Only the Texas Attorney General can enforce CUBI. Unlike Illinois’ Biometric Information Privacy Act, Texas does not provide a private right of action, so individuals cannot file their own lawsuits for violations. Each violation carries a civil penalty of up to $25,000, and the Attorney General can bring actions to recover those penalties.1Texas Constitution and Statutes. Texas Business and Commerce Code Chapter 503 – Biometric Identifiers
On paper, $25,000 per violation might sound manageable. In practice, the per-violation structure means that companies collecting biometric data from large populations face exposure that compounds quickly. The landmark case illustrating this is the state’s action against Meta. In February 2022, the Attorney General sued Meta for running facial recognition software on photos uploaded to Facebook, capturing records of facial geometry from millions of Texans without informed consent. The suit alleged violations of both CUBI and the Texas Deceptive Trade Practices Act.3Office of the Texas Attorney General. Attorney General Ken Paxton Secures $1.4 Billion Settlement with Meta Over Its Unauthorized Capture of Personal Biometric Data
Meta settled for $1.4 billion, payable over five years. It was the first lawsuit ever brought under CUBI and the largest privacy settlement obtained by a single state at the time. The case signaled that the Attorney General’s office takes CUBI seriously and has the appetite for major enforcement actions, even though no private litigants can bring claims.3Office of the Texas Attorney General. Attorney General Ken Paxton Secures $1.4 Billion Settlement with Meta Over Its Unauthorized Capture of Personal Biometric Data
CUBI isn’t the only Texas law touching biometric data. The Texas Data Privacy and Security Act (TDPSA), which took effect in 2024, imposes its own set of requirements on businesses that process personal data of Texas residents.
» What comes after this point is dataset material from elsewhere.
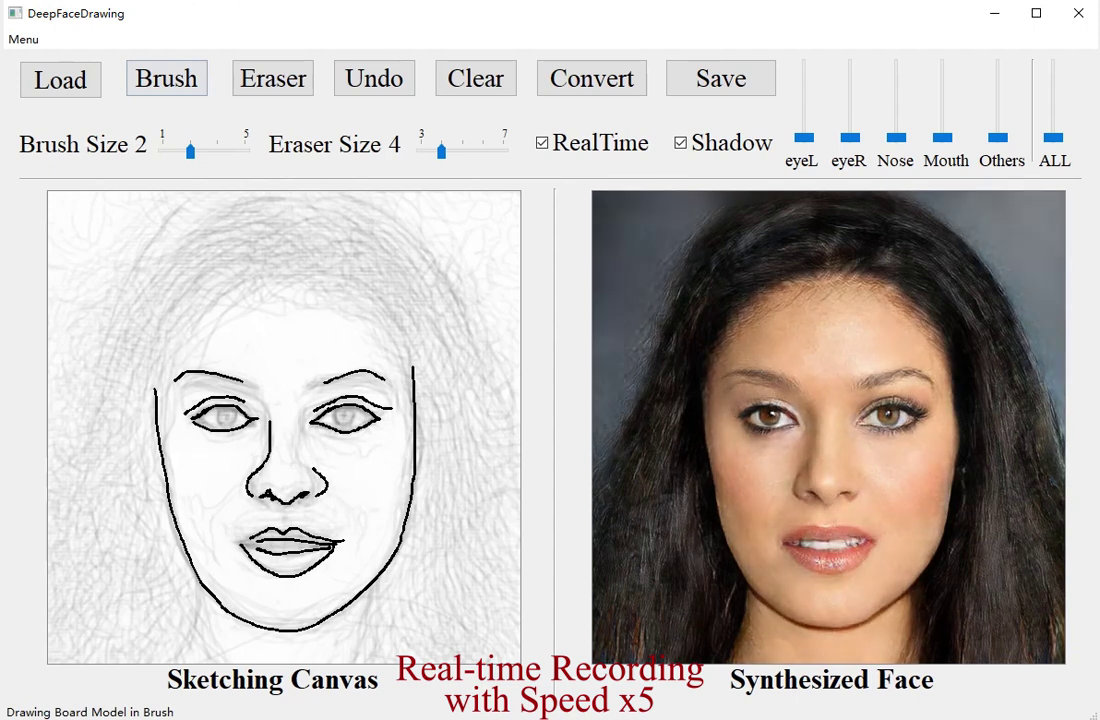Viewport: 1100px width, 720px height.
Task: Click the synthesized face image
Action: pos(828,427)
Under the TDPSA, biometric data processed to uniquely identify an individual qualifies as “sensitive data,” and businesses may not process sensitive data without first obtaining the consumer’s consent.4Office of the Texas Attorney General. Texas Data Privacy and Security Act
The TDPSA’s consent standard is specific: consent must be freely given, informed, and unambiguous. Agreements obtained through dark patterns or buried in broad terms-of-service language don’t qualify.4Office of the Texas Attorney General. Texas Data Privacy and Security Act This means a business collecting biometric data in Texas may need to satisfy both CUBI’s consent requirements and the TDPSA’s stricter consent definition. A consent process that passes muster under CUBI might still fall short under the TDPSA if it relies on pre-checked boxes or confusing opt-out flows.
The TDPSA also gives consumers rights to access, correct, and delete their personal data, including biometric data. Businesses handling biometric identifiers should build compliance programs that account for both statutes rather than treating them as separate obligations.
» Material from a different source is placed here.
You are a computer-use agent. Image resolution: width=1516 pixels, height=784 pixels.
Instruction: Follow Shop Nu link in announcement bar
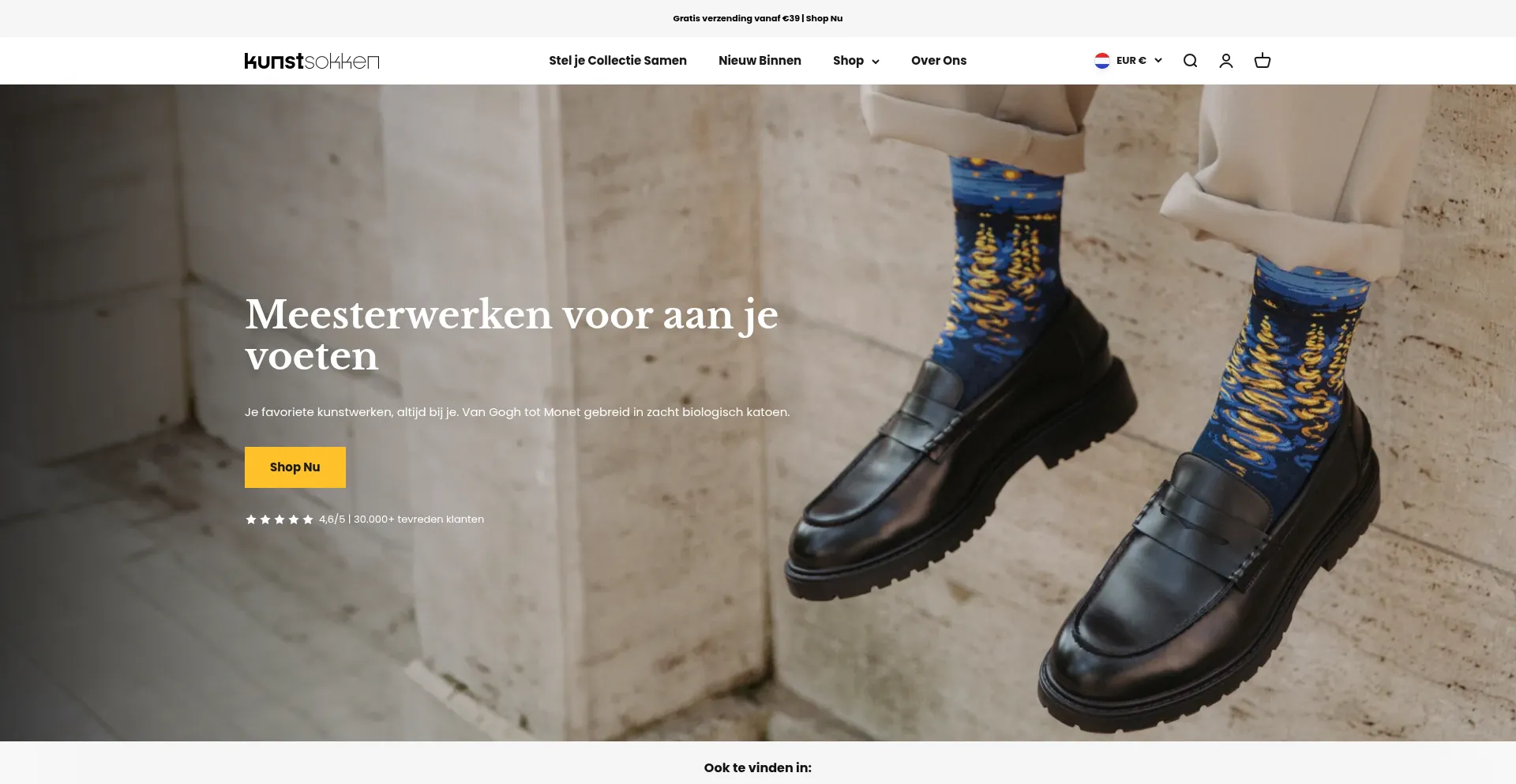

No comprehensive federal law specifically governs biometric data. However, the Federal Trade Commission has made clear it considers deceptive or unfair biometric data practices within its enforcement authority. The FTC issued a policy statement committing to scrutinize businesses that mislead consumers about biometric data collection or fail to assess foreseeable harms before collecting biometric information.5Federal Trade Commission. Commission Policy Statement on Biometric Information The agency has brought enforcement actions against companies for misrepresenting their use of facial recognition technology.
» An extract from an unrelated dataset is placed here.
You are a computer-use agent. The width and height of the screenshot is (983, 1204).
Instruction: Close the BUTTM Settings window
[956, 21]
For Texas businesses, this means CUBI compliance alone may not be enough. A company that follows the letter of state law but makes misleading claims to consumers about how biometric data is used could still face FTC action under federal unfair and deceptive practices authority. The federal layer is especially relevant for companies operating across state lines, where biometric data practices may trigger scrutiny from multiple regulators simultaneously.